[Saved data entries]
+ + + + + + +

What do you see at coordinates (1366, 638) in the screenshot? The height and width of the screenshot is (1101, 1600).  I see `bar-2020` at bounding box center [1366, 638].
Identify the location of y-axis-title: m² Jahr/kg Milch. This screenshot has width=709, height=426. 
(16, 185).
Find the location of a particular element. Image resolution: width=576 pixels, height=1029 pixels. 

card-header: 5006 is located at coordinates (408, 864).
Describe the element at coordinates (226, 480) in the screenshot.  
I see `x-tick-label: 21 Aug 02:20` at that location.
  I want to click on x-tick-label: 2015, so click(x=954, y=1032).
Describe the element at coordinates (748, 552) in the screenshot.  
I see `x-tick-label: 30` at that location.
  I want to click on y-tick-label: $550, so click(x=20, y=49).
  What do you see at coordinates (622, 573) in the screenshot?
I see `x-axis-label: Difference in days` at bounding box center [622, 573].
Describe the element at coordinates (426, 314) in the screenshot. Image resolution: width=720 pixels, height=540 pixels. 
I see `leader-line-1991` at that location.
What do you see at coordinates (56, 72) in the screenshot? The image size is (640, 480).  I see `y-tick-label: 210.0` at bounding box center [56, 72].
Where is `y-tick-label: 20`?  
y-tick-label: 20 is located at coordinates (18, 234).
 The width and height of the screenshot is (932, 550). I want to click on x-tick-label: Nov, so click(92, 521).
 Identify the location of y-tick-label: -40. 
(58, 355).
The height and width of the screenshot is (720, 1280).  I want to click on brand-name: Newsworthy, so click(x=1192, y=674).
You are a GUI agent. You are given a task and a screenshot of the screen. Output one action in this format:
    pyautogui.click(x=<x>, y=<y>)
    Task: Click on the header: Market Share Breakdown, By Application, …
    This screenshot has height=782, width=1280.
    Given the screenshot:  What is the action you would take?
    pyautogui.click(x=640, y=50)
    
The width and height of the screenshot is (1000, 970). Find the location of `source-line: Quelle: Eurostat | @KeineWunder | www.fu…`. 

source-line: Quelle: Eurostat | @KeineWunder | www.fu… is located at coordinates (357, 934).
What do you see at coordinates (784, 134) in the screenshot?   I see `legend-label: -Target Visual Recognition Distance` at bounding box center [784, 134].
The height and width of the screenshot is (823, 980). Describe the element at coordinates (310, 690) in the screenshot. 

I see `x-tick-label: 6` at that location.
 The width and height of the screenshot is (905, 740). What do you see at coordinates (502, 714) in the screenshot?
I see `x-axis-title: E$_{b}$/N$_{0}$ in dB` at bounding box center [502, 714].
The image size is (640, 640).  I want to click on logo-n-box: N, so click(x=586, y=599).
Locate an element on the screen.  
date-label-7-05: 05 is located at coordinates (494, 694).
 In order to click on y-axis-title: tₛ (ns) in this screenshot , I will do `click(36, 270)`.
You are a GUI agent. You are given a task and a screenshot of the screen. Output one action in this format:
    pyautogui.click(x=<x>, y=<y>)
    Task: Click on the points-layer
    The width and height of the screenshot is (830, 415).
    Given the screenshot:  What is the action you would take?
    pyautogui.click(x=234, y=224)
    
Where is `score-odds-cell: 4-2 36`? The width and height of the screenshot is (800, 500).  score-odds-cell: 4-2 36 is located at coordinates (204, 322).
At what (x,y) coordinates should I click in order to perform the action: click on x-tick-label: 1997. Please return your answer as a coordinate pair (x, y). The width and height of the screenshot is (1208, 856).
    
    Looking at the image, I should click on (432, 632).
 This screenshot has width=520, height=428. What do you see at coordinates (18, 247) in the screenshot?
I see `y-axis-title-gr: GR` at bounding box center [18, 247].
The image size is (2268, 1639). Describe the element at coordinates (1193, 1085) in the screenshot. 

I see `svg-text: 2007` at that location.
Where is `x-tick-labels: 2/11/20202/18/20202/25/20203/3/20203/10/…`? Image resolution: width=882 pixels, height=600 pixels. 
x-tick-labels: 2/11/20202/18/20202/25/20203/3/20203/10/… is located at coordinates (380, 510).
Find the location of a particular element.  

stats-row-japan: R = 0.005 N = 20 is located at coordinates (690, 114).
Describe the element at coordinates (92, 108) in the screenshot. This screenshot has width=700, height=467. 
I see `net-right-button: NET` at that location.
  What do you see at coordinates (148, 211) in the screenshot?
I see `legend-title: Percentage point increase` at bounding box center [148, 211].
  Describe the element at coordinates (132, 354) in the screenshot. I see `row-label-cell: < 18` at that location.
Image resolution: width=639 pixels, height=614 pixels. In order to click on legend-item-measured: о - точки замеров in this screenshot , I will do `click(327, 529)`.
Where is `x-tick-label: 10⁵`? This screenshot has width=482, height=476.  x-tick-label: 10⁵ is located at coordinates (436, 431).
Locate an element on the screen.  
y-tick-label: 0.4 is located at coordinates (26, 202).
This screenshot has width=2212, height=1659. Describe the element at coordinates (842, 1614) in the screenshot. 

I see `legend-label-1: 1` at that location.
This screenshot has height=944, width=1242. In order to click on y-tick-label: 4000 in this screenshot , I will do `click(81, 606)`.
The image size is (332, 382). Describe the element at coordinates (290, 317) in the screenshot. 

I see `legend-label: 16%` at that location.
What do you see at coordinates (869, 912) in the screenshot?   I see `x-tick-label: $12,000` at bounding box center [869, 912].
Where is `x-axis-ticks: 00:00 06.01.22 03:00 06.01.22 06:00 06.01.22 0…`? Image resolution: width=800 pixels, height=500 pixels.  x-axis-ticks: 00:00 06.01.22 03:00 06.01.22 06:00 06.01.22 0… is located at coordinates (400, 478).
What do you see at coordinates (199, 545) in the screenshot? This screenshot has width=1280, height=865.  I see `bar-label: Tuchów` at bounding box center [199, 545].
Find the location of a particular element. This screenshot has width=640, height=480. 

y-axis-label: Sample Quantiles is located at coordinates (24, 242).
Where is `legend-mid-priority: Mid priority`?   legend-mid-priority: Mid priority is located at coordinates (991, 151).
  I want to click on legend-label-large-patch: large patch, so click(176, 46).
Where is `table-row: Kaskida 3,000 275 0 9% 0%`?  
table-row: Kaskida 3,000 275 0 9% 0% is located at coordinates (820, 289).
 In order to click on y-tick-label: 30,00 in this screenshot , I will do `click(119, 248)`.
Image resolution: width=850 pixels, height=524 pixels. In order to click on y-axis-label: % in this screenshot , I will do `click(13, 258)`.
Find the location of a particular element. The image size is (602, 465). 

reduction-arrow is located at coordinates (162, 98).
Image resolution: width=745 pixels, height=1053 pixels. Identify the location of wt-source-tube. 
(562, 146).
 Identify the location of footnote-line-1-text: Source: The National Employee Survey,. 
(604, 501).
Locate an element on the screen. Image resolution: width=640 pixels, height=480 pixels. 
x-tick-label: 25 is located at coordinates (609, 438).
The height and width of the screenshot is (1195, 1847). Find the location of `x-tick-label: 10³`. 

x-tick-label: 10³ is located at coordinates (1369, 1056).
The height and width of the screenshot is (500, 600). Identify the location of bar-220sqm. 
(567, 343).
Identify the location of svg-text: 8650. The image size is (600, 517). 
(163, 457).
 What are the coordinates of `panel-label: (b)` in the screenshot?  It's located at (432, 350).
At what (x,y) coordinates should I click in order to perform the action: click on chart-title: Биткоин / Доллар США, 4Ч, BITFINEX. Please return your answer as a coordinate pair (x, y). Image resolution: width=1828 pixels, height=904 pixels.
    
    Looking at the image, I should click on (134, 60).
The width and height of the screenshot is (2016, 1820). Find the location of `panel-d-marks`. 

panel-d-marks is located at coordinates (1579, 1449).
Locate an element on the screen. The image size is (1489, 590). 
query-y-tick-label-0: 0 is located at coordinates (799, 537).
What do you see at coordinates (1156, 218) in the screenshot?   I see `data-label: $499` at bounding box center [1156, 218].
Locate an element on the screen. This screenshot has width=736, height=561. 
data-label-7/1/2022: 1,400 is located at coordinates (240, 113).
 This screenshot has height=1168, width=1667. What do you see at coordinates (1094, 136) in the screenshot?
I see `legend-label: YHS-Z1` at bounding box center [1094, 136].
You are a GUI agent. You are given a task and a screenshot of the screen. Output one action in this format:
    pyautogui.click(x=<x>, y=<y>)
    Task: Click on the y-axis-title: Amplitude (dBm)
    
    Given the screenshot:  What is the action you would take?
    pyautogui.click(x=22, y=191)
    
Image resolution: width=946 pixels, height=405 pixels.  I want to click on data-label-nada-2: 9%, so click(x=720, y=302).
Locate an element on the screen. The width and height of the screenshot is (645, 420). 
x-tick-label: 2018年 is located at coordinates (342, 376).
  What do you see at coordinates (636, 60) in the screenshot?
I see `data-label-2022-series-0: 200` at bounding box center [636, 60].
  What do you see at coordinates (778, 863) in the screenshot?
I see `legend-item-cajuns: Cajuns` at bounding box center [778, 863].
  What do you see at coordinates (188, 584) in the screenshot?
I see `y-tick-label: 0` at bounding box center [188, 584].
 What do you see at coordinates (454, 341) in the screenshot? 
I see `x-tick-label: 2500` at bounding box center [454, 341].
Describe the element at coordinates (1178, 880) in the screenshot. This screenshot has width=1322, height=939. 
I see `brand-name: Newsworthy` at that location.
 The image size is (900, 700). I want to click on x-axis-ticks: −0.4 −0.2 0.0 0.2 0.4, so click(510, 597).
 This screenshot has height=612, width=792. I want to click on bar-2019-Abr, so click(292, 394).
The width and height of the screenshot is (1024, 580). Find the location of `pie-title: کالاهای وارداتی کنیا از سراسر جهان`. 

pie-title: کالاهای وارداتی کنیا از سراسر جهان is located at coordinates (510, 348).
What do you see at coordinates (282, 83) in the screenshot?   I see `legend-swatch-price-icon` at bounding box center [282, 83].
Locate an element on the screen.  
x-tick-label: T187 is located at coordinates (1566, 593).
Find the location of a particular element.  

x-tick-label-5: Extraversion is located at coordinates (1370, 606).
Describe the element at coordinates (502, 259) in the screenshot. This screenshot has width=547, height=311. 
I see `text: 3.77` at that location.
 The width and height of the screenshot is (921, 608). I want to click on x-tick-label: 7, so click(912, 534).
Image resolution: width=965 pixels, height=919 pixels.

+ + + + + + +

[WHAT THE EXERCISE ASKS] Substitute "specific" for "particular" everywhere from the line containing "coordinates (204, 322)." down to the line containing "stats-row-japan: R = 0.005", and return only those lines with nothing else changed.

[WRITTEN ANSWER]
Where is `score-odds-cell: 4-2 36`? The width and height of the screenshot is (800, 500).  score-odds-cell: 4-2 36 is located at coordinates (204, 322).
At what (x,y) coordinates should I click in order to perform the action: click on x-tick-label: 1997. Please return your answer as a coordinate pair (x, y). The width and height of the screenshot is (1208, 856).
    
    Looking at the image, I should click on (432, 632).
 This screenshot has width=520, height=428. What do you see at coordinates (18, 247) in the screenshot?
I see `y-axis-title-gr: GR` at bounding box center [18, 247].
The image size is (2268, 1639). Describe the element at coordinates (1193, 1085) in the screenshot. 

I see `svg-text: 2007` at that location.
Where is `x-tick-labels: 2/11/20202/18/20202/25/20203/3/20203/10/…`? Image resolution: width=882 pixels, height=600 pixels. 
x-tick-labels: 2/11/20202/18/20202/25/20203/3/20203/10/… is located at coordinates (380, 510).
Find the location of a specific element.  

stats-row-japan: R = 0.005 N = 20 is located at coordinates (690, 114).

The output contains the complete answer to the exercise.